MATERIAL TO PROCESS
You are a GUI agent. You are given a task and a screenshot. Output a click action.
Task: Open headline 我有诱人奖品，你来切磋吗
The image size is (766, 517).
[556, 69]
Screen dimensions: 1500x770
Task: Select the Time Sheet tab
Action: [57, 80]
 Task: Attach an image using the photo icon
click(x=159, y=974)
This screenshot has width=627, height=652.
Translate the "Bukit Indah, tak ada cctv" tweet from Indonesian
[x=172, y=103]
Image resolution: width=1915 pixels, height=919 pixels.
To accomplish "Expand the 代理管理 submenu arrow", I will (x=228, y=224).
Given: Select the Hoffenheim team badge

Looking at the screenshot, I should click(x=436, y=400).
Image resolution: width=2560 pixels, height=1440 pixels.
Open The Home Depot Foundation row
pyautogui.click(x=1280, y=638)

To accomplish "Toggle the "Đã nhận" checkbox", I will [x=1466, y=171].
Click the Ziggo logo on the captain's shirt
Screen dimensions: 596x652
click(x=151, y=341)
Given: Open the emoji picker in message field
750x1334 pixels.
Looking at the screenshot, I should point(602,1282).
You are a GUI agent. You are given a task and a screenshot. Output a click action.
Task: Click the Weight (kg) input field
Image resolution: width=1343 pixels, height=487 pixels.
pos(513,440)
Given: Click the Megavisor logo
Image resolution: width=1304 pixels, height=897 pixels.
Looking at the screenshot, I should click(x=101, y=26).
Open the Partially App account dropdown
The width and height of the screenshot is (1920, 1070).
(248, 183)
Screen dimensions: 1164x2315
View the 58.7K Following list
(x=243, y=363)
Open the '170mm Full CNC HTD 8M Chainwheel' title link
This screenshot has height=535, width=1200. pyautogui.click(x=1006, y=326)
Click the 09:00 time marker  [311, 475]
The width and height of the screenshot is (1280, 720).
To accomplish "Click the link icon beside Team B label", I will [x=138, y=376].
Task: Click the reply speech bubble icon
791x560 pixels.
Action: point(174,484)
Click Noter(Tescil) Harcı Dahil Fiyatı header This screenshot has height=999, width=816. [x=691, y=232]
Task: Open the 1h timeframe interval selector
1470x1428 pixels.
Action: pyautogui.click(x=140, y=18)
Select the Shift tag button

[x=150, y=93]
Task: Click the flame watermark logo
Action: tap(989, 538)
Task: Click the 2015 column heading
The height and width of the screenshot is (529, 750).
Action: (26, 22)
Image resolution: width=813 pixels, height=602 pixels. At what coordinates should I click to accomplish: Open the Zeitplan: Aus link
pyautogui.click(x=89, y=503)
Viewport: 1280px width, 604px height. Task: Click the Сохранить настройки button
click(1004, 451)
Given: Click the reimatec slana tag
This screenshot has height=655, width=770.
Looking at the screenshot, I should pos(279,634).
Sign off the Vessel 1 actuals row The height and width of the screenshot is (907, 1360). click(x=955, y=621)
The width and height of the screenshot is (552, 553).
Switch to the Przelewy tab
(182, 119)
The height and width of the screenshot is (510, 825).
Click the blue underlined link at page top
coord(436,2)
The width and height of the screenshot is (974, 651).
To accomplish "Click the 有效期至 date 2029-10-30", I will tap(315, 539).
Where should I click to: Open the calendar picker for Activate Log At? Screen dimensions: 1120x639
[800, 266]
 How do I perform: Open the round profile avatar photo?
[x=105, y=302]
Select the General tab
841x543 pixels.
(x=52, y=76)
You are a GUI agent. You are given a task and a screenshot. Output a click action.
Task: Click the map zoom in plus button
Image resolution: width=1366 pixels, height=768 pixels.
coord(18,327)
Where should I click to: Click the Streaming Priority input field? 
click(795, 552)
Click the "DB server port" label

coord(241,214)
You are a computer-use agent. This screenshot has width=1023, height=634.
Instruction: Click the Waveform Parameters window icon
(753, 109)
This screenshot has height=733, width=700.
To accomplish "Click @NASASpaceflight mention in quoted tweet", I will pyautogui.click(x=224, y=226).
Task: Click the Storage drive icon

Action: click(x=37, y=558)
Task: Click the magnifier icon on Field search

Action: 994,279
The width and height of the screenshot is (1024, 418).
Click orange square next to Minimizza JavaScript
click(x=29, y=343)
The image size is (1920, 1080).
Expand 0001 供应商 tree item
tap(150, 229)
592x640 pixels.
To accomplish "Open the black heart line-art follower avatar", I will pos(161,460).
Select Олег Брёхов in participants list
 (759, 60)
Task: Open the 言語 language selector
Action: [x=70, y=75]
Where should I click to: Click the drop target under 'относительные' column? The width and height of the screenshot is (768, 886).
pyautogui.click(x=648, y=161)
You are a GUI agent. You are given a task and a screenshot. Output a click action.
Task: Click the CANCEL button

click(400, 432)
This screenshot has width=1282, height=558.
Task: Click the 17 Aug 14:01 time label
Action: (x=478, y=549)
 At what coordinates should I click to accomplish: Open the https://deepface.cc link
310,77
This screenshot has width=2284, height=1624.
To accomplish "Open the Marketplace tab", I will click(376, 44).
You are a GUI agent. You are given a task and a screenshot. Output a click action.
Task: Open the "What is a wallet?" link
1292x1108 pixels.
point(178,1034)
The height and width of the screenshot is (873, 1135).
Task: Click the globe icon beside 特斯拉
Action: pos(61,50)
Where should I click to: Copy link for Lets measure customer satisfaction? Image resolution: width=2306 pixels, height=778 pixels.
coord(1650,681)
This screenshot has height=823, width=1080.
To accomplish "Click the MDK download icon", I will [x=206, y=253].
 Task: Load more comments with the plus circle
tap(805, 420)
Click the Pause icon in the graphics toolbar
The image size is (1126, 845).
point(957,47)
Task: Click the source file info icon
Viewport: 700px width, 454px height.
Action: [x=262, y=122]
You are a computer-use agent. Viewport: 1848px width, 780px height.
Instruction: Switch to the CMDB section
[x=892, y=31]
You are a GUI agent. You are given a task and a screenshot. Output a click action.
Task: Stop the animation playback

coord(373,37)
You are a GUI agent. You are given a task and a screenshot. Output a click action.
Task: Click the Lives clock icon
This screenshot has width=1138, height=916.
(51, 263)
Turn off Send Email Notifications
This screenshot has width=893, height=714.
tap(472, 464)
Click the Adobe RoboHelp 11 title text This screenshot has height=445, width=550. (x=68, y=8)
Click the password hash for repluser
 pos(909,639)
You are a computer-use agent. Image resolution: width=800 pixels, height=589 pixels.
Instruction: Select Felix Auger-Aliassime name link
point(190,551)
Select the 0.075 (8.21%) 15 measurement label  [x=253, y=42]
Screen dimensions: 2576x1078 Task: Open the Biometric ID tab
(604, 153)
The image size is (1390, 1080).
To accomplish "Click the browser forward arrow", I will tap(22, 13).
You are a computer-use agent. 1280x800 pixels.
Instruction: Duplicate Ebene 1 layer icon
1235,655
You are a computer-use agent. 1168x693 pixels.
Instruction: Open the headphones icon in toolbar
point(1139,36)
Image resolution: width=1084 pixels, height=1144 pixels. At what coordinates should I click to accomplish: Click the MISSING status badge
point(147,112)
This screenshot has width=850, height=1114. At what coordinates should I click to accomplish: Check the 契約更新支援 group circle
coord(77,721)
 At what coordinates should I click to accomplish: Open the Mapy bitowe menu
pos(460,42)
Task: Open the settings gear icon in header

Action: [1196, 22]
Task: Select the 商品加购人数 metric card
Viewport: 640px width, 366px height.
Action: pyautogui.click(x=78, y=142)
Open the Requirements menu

TASK GOAL
Every line from the line containing "View the 58.7K Following list" through the line containing "Click the 09:00" in the records above must be retyped exactly. Leave out the rest.

ANSWER SECTION
View the 58.7K Following list
(x=243, y=363)
Open the '170mm Full CNC HTD 8M Chainwheel' title link
This screenshot has height=535, width=1200. pyautogui.click(x=1006, y=326)
Click the 09:00 time marker  [311, 475]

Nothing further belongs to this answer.